BEGIN Records provided
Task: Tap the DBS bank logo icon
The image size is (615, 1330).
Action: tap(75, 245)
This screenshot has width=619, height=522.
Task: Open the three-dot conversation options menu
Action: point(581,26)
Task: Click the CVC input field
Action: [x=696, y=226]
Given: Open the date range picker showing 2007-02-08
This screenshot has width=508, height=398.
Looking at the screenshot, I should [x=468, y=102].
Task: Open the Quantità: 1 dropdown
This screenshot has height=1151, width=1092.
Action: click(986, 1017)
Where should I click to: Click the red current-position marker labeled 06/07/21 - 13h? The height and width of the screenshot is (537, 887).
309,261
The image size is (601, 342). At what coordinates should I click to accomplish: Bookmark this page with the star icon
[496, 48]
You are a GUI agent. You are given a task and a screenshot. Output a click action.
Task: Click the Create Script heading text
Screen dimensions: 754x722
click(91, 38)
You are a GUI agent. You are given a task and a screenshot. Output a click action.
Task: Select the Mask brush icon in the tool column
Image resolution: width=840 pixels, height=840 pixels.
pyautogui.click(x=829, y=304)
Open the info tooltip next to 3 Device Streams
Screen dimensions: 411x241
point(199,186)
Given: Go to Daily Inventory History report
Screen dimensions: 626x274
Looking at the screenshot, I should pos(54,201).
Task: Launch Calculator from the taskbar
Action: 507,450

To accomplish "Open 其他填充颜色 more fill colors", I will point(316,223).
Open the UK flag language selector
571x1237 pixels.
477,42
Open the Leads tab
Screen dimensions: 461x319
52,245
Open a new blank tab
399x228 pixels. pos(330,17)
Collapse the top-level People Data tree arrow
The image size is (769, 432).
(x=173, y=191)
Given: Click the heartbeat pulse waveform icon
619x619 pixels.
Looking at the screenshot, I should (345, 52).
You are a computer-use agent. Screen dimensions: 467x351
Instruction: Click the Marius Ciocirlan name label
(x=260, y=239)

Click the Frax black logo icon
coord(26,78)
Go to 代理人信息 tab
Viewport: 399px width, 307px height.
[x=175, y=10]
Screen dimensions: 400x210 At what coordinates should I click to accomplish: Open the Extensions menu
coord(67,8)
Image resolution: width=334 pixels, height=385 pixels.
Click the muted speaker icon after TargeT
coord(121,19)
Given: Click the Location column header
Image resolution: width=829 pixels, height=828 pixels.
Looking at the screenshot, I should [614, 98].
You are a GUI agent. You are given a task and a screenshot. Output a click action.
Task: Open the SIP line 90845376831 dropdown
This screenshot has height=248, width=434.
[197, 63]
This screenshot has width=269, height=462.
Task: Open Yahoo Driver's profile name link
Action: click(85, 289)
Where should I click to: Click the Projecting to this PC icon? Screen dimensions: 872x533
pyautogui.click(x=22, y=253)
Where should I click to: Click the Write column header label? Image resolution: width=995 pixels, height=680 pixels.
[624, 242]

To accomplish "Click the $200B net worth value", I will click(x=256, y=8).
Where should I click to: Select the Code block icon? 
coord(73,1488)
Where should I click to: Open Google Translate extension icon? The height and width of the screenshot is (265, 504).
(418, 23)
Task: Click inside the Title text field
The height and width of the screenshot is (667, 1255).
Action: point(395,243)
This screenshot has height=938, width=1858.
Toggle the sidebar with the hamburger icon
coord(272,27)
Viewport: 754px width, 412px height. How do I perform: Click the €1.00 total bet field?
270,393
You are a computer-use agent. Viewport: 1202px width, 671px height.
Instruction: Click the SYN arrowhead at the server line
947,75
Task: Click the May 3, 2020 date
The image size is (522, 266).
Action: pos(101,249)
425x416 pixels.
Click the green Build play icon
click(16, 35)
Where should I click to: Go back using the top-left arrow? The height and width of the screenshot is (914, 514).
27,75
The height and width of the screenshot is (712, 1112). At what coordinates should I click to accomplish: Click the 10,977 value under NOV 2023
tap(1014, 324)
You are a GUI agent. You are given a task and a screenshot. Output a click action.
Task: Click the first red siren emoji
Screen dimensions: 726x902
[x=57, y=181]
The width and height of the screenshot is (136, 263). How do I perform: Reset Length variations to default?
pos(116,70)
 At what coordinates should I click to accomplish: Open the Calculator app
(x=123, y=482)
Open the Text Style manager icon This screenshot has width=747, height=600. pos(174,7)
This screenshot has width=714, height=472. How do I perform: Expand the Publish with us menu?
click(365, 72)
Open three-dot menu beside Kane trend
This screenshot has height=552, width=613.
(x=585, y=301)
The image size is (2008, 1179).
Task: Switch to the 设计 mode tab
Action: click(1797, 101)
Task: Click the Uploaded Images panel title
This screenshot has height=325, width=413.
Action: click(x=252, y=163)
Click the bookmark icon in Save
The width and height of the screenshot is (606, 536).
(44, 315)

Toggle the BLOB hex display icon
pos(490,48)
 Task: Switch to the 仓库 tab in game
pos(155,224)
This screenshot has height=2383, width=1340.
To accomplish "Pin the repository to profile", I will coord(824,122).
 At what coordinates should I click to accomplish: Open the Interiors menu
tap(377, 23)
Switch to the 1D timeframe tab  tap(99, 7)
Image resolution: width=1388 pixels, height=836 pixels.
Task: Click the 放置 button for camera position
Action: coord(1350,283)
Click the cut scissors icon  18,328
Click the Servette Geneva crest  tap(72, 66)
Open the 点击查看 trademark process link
END Records provided
* [Work to complete]: Go through the entries line by line and count those with "computer". Give only the count.

* [Exercise response]: 2